LÍBANO DENUNCIA VIOLAÇÃO DE CESSAR-FOGO
siniora060819O Líbano ameaçou suspender o envio de tropas para a região de fronteira com Israel se ocorrer uma nova violação flagrante do cessar-fogo semelhante à de hoje de madrugada em Boudai, perto de Baalbek e da fronteira com a Síria, e que envolveu um comando israelita. O comando foi repelido por combatentes do Hezbollah e teve de ser resgatado de helicóptero, sofrendo um morto e dois feridos. Israel admitiu a operação e as baixas, mas disse tratar-se de uma resposta às acções de rearmamento do Hezbollah.

A operação teria como objectivo capturar o sheik Mohammad Yazbeck, tesoureiro nacional do Hezbollah, que se encontrava na região. O comando, que teria umas 30 pessoas, de acordo com fontes do Hezbollah, teria sido deixado nas montanhas na sexta-feira, junto com veículos militares de transporte (humvee) pintados com as cores do exército libanês. Os israelitas também tinham fardas libanesas. Este disfarce permitiu-lhes circular sem problemas, até que, perto do alvo, foram interceptados por uma patrulha do Hezbollah. Falaram com a patrulha em árabe, mas o sotaque tê-los-á denunciado.

Seguiu-se um combate que durou várias horas. Cercados pelo Hezbollah, os israelitas tiveram de pedir o resgate de helicóptero e bombardeamentos aéreos de cobertura. Todo o comando e os carros foram resgatados.

O primeiro-ministro do Líbano, Fouad Siniora, denunciou a operação como uma flagrante violação do cessar-fogo e entrou em contacto com os responsáveis da ONU no país.  "Se o Líbano tivesse feito um acto semelhante, não haveria já uma reunião do Conselho de Segurança para impor sanções?", perguntou o presidente do Parlamento libanês, Nabih Berri.

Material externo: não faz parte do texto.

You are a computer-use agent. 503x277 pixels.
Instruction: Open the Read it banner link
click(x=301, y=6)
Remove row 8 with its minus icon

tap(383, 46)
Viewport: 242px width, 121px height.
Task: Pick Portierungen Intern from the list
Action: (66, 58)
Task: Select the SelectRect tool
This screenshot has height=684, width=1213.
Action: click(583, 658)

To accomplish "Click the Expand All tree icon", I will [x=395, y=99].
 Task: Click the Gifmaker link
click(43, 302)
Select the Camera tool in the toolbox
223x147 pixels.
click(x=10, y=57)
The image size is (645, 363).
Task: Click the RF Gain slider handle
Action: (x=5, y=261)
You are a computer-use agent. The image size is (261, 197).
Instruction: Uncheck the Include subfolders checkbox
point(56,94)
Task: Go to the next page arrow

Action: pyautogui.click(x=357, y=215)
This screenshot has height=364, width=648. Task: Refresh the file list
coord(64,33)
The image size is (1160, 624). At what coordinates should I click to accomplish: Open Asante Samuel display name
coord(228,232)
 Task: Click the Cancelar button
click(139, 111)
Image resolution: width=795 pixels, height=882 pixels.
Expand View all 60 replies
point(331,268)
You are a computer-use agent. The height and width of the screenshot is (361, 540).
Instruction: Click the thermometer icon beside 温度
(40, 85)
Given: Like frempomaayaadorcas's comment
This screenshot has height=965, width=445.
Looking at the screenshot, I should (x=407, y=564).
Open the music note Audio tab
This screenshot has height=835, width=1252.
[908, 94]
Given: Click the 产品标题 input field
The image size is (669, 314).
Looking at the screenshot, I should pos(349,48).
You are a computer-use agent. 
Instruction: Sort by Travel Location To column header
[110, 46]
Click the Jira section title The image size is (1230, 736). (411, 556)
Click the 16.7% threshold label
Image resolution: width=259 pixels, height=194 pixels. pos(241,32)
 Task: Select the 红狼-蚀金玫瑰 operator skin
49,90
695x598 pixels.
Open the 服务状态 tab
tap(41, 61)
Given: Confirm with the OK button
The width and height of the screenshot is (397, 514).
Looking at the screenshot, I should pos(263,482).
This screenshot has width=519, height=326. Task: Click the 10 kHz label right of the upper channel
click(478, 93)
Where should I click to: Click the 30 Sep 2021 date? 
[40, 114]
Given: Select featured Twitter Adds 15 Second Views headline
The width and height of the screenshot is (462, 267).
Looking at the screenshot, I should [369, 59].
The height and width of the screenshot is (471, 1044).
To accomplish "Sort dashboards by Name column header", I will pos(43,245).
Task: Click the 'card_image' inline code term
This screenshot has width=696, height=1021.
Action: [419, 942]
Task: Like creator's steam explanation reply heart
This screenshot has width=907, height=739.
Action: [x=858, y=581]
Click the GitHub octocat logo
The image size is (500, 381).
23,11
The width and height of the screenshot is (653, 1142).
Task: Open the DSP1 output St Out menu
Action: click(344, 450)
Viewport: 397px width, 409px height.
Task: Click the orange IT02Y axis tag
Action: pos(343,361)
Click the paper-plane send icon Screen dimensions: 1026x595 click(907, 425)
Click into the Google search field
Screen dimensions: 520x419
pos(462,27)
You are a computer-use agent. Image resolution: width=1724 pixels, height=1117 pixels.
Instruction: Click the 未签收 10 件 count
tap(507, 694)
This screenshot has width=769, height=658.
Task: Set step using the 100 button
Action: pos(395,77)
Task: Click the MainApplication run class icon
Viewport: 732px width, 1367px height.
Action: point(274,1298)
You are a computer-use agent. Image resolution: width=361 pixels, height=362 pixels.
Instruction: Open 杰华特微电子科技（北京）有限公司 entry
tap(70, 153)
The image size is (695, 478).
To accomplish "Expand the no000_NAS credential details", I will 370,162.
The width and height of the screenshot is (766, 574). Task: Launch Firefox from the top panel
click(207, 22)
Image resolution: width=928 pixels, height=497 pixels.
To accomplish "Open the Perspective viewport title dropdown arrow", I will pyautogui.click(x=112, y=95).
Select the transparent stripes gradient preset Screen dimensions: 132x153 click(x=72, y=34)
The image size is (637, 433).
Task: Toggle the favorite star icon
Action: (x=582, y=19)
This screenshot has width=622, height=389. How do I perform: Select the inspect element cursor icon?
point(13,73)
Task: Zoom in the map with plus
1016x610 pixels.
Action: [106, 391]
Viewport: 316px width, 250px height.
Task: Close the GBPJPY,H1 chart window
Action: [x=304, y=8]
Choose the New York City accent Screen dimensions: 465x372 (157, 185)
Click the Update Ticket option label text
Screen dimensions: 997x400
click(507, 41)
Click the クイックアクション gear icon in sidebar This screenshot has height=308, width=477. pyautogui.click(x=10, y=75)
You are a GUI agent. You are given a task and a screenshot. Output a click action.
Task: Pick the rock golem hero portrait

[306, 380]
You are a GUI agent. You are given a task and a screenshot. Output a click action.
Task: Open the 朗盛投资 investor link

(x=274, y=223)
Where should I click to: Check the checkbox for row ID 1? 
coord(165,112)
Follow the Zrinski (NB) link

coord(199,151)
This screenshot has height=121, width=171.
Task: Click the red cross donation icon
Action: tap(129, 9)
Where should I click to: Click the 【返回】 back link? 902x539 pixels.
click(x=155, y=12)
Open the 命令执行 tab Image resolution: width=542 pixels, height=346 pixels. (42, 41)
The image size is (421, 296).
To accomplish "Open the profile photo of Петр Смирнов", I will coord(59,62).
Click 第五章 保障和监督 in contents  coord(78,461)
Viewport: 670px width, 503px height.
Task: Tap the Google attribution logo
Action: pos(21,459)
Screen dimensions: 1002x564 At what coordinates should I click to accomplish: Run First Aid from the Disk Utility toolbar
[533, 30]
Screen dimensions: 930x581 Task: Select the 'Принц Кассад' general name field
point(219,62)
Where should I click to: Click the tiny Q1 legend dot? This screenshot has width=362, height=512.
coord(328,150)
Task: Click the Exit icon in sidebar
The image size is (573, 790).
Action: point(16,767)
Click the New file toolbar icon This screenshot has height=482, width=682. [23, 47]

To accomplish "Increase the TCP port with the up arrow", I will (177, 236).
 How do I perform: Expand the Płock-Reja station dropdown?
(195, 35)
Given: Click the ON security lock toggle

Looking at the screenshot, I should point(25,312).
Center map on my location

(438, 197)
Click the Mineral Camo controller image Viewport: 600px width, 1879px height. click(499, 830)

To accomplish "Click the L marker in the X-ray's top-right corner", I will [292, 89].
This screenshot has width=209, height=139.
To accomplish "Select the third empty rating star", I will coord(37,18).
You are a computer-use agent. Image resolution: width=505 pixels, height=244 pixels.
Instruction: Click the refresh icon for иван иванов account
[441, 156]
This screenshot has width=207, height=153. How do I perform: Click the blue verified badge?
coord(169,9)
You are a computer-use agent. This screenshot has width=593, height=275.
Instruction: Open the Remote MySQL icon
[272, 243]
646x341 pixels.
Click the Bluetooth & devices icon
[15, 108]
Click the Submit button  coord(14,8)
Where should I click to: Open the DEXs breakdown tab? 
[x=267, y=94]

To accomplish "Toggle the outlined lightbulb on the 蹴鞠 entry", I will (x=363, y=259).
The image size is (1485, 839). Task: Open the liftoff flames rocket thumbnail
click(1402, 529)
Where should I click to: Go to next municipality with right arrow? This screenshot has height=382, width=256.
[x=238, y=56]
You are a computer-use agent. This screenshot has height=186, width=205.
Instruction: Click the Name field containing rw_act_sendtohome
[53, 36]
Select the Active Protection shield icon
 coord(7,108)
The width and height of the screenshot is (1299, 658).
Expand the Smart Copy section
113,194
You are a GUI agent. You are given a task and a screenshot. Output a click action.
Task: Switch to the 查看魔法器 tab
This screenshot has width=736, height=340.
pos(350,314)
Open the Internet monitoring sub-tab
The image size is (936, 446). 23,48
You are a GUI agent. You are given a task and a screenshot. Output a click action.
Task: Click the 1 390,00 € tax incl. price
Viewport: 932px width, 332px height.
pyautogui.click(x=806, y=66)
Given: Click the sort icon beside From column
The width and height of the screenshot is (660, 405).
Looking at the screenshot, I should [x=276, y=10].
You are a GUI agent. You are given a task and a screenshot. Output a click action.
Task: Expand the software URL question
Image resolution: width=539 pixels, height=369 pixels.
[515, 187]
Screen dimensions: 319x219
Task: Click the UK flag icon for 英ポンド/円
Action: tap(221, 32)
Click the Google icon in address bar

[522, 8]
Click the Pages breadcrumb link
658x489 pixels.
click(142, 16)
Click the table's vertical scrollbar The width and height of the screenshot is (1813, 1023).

Um porta-voz do Ministério dos Negócios Estrangeiros israelita disse que o raid foi uma resposta a supostas violações do cessar-fogo cometidas pelo Hezbollah. "A resolução de cessar-fogo é explícita em dizer que o Hezbollah não pode usar o cessar-fogo para rearmar-se, e era isso que estava a acontecer."